Lucas relata o chamado dos doze apóstolos dentre o grupo dos 72 discípulos. E ao falar em Judas, Lucas acrescenta o seguinte comentário: “Aquele que se tornou traidor” (v.16)

Paro aqui; mais precisamente na expressão “se tornou”.
Fico pensando no propósito do chamado.
Jesus se preparou em oração para escolher os Doze.

E Marcos, quando relata esse fato explicita ainda mais a finalidade do convite de Jesus: “Chamou os que ele desejava escolher… (os que ele quis) constituiu o grupo dos Doze para que estivessem com ele e para enviá-los a pregar…” (Mc 3,13ss).

Diante da constatação de que Judas se tornou traidor, sinto-me interpelada a lançar-me um sério questionamento: No que tenho me tornado? No que estou me tornando? Tenho me empenhado em me tornar discípula ou estou me tornando algo que não há nada de próximo ou parecido com propósito inicial que Jesus tinha ao me chamar e continua tendo até hoje? Ou, mesmo tornando-me discípula, que tipo de discípula?

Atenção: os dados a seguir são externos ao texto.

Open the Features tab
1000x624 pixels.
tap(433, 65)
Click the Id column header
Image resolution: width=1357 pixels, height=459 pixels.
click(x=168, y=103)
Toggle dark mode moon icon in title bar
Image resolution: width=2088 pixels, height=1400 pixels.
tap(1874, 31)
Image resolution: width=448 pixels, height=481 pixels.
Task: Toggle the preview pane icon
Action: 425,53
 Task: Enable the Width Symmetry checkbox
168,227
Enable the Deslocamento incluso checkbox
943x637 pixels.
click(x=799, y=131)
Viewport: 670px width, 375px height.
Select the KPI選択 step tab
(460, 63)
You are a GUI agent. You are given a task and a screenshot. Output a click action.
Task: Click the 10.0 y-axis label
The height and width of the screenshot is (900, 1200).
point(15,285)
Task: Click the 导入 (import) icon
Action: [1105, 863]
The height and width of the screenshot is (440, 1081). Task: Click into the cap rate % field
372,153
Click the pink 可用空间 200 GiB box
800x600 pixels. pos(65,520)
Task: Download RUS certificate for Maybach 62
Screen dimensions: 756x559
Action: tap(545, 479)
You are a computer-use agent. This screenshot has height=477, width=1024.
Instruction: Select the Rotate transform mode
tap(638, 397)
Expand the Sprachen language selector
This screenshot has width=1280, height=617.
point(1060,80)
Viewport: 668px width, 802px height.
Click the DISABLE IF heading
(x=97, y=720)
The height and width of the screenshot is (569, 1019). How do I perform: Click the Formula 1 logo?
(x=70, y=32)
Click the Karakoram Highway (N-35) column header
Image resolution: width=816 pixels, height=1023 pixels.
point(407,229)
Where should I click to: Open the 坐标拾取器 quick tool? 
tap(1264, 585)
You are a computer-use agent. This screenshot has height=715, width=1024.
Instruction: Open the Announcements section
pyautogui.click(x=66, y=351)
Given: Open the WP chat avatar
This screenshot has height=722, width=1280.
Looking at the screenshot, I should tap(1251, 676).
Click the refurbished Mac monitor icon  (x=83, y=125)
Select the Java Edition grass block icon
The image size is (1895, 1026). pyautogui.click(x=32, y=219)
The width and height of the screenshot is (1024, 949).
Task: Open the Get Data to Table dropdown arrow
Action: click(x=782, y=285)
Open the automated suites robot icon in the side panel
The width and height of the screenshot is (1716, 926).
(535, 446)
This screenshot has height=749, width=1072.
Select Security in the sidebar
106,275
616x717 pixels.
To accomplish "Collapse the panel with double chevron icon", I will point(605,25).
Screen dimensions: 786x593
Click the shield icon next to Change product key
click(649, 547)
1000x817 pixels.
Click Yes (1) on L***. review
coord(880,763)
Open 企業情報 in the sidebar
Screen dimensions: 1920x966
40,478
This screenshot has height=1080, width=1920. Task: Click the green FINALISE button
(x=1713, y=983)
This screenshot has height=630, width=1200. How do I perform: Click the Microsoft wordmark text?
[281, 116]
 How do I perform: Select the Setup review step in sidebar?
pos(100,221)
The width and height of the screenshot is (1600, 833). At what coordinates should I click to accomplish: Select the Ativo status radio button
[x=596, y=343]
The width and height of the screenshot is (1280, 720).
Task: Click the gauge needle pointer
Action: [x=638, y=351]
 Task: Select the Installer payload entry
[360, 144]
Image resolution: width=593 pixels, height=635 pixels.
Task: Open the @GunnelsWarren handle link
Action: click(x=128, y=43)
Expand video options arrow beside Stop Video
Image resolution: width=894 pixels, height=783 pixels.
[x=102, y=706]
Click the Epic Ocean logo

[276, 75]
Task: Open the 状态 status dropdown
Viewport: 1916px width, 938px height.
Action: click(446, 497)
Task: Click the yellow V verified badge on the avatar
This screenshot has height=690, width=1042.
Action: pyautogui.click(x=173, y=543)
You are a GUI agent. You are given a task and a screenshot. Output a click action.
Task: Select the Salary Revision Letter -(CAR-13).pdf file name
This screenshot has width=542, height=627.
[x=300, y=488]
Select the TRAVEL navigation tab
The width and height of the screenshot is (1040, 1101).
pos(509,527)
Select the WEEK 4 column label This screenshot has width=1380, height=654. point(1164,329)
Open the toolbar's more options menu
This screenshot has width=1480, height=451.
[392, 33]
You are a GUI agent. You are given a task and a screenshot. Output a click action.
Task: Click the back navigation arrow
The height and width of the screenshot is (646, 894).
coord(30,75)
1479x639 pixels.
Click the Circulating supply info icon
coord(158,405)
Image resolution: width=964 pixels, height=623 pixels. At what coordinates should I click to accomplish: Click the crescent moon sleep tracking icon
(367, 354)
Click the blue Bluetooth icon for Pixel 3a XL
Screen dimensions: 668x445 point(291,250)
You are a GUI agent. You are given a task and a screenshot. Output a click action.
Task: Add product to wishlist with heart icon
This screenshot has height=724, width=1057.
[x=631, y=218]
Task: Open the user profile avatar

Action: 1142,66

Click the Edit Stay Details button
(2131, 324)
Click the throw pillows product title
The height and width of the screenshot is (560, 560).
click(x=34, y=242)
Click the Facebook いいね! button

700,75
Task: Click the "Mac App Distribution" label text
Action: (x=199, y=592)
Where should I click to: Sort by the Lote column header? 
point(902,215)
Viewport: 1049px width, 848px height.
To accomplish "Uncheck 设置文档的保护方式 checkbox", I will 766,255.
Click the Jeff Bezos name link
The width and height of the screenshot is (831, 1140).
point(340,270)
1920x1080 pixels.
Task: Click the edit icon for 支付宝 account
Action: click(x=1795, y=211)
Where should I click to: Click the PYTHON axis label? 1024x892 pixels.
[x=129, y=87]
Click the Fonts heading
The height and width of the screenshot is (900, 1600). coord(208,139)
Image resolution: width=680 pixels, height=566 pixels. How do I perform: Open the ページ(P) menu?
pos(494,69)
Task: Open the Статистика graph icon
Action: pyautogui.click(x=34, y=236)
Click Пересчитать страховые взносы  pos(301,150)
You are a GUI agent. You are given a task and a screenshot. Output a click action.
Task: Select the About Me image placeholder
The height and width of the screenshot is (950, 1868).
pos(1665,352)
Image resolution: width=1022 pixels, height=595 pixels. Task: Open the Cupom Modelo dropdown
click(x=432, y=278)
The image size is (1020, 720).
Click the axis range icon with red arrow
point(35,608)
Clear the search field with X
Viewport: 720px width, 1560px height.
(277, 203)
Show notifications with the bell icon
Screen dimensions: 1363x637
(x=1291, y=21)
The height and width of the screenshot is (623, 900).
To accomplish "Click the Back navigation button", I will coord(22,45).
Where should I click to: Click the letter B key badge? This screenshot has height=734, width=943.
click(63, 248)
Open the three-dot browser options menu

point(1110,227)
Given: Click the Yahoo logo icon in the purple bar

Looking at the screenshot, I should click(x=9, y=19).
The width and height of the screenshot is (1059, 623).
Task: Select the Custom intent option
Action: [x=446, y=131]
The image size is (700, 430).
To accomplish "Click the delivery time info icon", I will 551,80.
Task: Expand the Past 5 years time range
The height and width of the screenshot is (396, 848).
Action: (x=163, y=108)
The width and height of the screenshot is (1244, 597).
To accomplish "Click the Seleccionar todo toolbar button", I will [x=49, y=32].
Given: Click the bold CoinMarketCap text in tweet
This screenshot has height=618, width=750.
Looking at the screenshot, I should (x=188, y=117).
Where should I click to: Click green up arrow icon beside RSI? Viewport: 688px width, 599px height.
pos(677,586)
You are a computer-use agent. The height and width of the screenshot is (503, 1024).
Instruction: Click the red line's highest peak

São Paulo nos convida a viver de tal forma a nos configurarmos com a pessoa de Jesus, assim como ele, que foi capaz de dizer: “Já não sou eu que vivo; é Cristo que vive em mim”
O discipulado é para nos tornarmos mais parecidos com Jesus

Poderia ocupar o meu tempo tentando responder à pergunta: “Por que Judas se tornou traidor?” Mas, com certeza, se eu optar por essa postura correrei o risco de ficar dando voltas inutilmente, sem chegar a lugar algum. Mas, posso optar por outro movimento. Olhar para aquilo em que Judas se tornou deve me convidar a lançar o foco sobre mim mesma e perce-ber o que está acontecendo com a minha vida. Em relação às perguntas que dirijo a mim mesma tenho a certeza de que será mais possível encontrar-me com as respostas.

São Paulo nos convida a viver de tal forma a nos configurarmos com a pessoa de Jesus, assim como ele, que foi capaz de dizer: “Já não sou eu que vivo; é Cristo que vive em mim”. O discipulado é para nos tornarmos mais parecidos com Jesus. E essa semelhança se torna visível pelas nossas atitudes, por nossos atos, nossas opções concretas, nossas posturas em relação às realidades mais simples que se apresentam a nós em nosso cotidiano.

Olho para Judas – é impossível não olhar! – e vejo no que ele se tornou. Olho para mim e vejo minhas fragilidades, meus limites e reconheço que não sou melhor do que ele. Constato que existem em mim realidades que podem ser empecilhos para que eu me torne a discípula que o Mestre deseja. Mas, ao mesmo tempo olho também para Pedro, André, João, Tiago… Perpétua, Felicidade, Teresa de Ávila, João da Cruz, Agostinho, Lourenço, Rafael Delle Nocche, Angélica Parisi, Maria Macchina, Valentina, Maria Clara, Francisco… e percebo no que eles e elas se tornaram e no que ainda têm se tornado. E isso me anima e entusiasma! Percebo que é possível, a partir de nossos limites e auxiliados pela Graça, nos tornarmos discípulas e discípulos fiéis ao Projeto original de Jesus sobre nós. E isso me enche de alegria, de esperança e desejo de continuar seguindo Jesus como discípula, “até que Ele venha” entre as luzes e sombras do caminho.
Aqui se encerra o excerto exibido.